- [Problem description]: Where the string "column" appears in a line of the data, show that line.

(Stored records)
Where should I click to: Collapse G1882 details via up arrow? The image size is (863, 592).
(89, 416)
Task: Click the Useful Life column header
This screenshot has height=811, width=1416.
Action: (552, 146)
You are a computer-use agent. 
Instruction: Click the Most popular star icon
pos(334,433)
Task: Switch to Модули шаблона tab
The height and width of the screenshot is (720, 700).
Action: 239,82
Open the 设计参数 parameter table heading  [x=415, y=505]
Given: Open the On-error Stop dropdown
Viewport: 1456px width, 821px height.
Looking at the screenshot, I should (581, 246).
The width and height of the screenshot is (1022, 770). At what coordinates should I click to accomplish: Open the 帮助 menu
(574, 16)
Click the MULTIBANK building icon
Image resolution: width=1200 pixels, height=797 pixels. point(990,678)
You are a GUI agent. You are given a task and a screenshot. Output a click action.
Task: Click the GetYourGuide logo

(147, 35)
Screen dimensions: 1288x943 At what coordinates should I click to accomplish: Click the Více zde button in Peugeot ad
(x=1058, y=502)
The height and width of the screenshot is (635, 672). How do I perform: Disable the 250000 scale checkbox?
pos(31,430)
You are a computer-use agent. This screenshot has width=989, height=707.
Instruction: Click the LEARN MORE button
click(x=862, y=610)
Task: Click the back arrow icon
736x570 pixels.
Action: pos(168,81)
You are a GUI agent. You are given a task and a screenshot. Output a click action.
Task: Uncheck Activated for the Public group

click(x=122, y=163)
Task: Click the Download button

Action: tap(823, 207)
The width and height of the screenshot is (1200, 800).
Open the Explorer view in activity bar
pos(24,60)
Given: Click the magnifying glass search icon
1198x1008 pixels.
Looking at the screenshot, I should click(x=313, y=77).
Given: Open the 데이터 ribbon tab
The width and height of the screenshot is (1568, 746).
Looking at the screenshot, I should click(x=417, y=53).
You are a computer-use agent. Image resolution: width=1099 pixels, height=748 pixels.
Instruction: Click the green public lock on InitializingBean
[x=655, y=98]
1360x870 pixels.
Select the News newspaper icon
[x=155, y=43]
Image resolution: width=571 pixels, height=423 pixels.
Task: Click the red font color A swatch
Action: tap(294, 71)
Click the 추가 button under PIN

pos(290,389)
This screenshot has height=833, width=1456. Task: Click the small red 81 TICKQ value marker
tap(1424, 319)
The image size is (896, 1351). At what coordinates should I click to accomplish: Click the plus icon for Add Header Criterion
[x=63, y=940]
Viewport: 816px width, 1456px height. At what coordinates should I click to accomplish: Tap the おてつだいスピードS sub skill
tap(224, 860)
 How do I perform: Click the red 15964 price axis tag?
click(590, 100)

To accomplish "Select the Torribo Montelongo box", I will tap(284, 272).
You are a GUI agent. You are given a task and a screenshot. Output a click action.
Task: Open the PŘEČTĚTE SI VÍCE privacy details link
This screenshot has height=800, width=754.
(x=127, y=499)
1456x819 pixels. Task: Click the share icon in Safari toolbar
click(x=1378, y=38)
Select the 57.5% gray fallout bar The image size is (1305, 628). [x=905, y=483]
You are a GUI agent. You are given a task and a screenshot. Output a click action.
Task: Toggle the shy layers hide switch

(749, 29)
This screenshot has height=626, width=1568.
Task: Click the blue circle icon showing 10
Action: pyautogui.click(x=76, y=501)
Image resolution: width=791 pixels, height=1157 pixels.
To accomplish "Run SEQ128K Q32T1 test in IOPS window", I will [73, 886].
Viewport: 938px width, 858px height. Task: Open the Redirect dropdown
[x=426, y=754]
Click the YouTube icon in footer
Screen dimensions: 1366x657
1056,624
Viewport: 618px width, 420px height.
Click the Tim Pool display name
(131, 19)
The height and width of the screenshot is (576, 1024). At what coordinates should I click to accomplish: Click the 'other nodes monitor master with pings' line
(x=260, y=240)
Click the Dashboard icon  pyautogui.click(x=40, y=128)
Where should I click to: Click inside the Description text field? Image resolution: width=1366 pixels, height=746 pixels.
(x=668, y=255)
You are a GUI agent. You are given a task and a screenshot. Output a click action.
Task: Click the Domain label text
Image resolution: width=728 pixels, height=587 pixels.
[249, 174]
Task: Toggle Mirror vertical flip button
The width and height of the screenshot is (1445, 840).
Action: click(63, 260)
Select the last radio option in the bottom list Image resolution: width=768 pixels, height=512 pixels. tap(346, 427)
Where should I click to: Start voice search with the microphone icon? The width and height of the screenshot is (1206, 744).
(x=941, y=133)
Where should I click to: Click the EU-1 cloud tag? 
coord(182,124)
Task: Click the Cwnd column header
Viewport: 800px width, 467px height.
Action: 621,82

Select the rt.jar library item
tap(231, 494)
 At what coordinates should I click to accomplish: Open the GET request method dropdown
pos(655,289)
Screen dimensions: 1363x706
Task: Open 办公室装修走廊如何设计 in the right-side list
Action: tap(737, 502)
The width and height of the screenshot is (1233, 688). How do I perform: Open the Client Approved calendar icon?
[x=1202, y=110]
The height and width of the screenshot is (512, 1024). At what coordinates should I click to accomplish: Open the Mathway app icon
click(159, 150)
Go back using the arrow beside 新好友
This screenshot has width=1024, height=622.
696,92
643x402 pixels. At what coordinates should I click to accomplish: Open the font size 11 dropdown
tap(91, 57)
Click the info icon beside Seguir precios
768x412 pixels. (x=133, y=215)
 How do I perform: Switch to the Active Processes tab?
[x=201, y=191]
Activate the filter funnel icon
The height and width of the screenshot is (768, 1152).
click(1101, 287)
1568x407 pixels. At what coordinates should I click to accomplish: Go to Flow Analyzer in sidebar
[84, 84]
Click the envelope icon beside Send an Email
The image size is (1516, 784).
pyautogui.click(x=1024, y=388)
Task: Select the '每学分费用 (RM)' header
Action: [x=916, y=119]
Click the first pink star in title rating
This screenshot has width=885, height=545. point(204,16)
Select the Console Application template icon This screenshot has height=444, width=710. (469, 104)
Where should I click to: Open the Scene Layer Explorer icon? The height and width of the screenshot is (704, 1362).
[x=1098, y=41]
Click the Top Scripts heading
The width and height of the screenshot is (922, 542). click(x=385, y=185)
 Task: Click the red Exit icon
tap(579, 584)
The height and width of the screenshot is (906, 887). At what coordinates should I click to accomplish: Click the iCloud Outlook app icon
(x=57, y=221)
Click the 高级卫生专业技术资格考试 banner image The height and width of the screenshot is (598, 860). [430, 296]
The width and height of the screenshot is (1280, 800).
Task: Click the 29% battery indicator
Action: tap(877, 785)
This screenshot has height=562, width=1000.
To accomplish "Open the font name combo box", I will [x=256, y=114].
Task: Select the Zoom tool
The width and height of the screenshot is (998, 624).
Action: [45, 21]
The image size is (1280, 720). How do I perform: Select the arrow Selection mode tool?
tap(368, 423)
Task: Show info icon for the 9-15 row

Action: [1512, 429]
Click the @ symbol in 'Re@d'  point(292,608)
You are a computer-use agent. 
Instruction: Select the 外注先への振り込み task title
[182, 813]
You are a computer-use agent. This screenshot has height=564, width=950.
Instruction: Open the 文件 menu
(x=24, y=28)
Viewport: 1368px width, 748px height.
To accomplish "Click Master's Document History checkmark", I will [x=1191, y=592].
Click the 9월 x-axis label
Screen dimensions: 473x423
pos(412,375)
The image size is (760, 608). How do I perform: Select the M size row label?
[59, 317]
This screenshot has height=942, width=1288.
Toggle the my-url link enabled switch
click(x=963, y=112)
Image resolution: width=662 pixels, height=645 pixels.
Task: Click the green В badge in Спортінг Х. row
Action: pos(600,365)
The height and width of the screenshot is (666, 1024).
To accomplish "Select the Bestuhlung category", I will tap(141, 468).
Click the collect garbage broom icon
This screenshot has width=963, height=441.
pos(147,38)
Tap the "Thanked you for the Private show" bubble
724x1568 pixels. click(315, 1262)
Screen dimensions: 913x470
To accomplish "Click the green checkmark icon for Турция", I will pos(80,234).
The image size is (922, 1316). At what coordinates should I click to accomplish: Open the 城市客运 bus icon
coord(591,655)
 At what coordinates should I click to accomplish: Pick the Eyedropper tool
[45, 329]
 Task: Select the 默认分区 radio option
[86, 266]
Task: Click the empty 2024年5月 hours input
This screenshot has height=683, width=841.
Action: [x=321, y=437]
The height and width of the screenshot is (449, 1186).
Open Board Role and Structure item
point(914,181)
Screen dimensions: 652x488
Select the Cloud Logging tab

- [Exercise answer]:
Task: Click the Useful Life column header
Task: Click the Cwnd column header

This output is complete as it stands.